Given entries.
*****

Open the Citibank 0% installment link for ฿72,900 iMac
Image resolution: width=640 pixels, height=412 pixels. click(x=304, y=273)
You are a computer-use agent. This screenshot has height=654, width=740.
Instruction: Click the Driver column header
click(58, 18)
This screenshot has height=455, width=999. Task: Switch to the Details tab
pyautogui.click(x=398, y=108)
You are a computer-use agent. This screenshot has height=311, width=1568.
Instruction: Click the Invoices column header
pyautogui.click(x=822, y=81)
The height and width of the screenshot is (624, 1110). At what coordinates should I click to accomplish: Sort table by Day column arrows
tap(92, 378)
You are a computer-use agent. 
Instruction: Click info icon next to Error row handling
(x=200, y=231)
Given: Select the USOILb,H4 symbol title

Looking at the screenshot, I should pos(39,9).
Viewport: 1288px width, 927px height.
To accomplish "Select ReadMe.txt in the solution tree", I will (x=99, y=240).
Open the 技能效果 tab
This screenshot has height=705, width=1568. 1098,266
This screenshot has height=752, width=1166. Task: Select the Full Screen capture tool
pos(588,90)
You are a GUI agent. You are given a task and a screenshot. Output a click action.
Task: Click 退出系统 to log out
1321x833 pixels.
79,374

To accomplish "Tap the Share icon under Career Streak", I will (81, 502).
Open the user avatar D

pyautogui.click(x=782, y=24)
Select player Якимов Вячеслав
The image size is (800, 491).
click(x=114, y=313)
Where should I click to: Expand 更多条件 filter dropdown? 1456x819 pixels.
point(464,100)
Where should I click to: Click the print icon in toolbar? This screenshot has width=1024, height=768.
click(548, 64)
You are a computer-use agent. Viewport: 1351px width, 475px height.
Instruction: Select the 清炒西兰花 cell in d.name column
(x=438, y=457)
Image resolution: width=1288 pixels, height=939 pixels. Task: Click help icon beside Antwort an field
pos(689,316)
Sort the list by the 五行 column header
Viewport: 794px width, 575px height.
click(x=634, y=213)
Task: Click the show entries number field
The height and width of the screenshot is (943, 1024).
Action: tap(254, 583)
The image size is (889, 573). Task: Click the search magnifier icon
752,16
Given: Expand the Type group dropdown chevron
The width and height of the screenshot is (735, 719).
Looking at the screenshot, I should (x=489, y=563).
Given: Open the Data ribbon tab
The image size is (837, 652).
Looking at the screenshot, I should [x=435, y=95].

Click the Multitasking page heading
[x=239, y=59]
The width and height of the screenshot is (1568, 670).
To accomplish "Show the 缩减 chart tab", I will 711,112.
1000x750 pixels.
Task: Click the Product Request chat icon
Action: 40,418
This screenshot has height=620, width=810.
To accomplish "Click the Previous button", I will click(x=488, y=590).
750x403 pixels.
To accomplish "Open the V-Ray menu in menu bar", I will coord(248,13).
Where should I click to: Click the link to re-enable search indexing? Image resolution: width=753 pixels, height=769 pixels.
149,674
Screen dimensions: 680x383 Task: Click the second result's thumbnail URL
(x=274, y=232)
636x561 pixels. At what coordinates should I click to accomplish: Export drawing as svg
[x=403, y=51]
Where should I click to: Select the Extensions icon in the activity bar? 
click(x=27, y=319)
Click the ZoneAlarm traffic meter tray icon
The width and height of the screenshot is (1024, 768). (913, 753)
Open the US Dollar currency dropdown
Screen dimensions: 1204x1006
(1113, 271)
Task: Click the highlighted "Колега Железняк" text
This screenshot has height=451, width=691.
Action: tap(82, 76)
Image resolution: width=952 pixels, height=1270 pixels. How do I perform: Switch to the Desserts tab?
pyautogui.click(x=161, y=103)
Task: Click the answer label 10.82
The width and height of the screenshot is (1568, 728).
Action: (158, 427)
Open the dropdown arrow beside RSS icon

*****

Problem. The material shown above is to be retyped in full, without alteration.

Answer.
Open the Citibank 0% installment link for ฿72,900 iMac
Image resolution: width=640 pixels, height=412 pixels. click(x=304, y=273)
You are a computer-use agent. This screenshot has height=654, width=740.
Instruction: Click the Driver column header
click(58, 18)
This screenshot has height=455, width=999. Task: Switch to the Details tab
pyautogui.click(x=398, y=108)
You are a computer-use agent. This screenshot has height=311, width=1568.
Instruction: Click the Invoices column header
pyautogui.click(x=822, y=81)
The height and width of the screenshot is (624, 1110). At what coordinates should I click to accomplish: Sort table by Day column arrows
tap(92, 378)
You are a computer-use agent. 
Instruction: Click info icon next to Error row handling
(x=200, y=231)
Given: Select the USOILb,H4 symbol title

Looking at the screenshot, I should pos(39,9).
Viewport: 1288px width, 927px height.
To accomplish "Select ReadMe.txt in the solution tree", I will (x=99, y=240).
Open the 技能效果 tab
This screenshot has height=705, width=1568. 1098,266
This screenshot has height=752, width=1166. Task: Select the Full Screen capture tool
pos(588,90)
You are a GUI agent. You are given a task and a screenshot. Output a click action.
Task: Click 退出系统 to log out
1321x833 pixels.
79,374

To accomplish "Tap the Share icon under Career Streak", I will (81, 502).
Open the user avatar D

pyautogui.click(x=782, y=24)
Select player Якимов Вячеслав
The image size is (800, 491).
click(x=114, y=313)
Where should I click to: Expand 更多条件 filter dropdown? 1456x819 pixels.
point(464,100)
Where should I click to: Click the print icon in toolbar? This screenshot has width=1024, height=768.
click(548, 64)
You are a computer-use agent. Viewport: 1351px width, 475px height.
Instruction: Select the 清炒西兰花 cell in d.name column
(x=438, y=457)
Image resolution: width=1288 pixels, height=939 pixels. Task: Click help icon beside Antwort an field
pos(689,316)
Sort the list by the 五行 column header
Viewport: 794px width, 575px height.
click(x=634, y=213)
Task: Click the show entries number field
The height and width of the screenshot is (943, 1024).
Action: tap(254, 583)
The image size is (889, 573). Task: Click the search magnifier icon
752,16
Given: Expand the Type group dropdown chevron
The width and height of the screenshot is (735, 719).
Looking at the screenshot, I should (x=489, y=563).
Given: Open the Data ribbon tab
The image size is (837, 652).
Looking at the screenshot, I should [x=435, y=95].

Click the Multitasking page heading
[x=239, y=59]
The width and height of the screenshot is (1568, 670).
To accomplish "Show the 缩减 chart tab", I will 711,112.
1000x750 pixels.
Task: Click the Product Request chat icon
Action: 40,418
This screenshot has height=620, width=810.
To accomplish "Click the Previous button", I will click(x=488, y=590).
750x403 pixels.
To accomplish "Open the V-Ray menu in menu bar", I will coord(248,13).
Where should I click to: Click the link to re-enable search indexing? Image resolution: width=753 pixels, height=769 pixels.
149,674
Screen dimensions: 680x383 Task: Click the second result's thumbnail URL
(x=274, y=232)
636x561 pixels. At what coordinates should I click to accomplish: Export drawing as svg
[x=403, y=51]
Where should I click to: Select the Extensions icon in the activity bar? 
click(x=27, y=319)
Click the ZoneAlarm traffic meter tray icon
The width and height of the screenshot is (1024, 768). (913, 753)
Open the US Dollar currency dropdown
Screen dimensions: 1204x1006
(1113, 271)
Task: Click the highlighted "Колега Железняк" text
This screenshot has height=451, width=691.
Action: tap(82, 76)
Image resolution: width=952 pixels, height=1270 pixels. How do I perform: Switch to the Desserts tab?
pyautogui.click(x=161, y=103)
Task: Click the answer label 10.82
The width and height of the screenshot is (1568, 728).
Action: (158, 427)
Open the dropdown arrow beside RSS icon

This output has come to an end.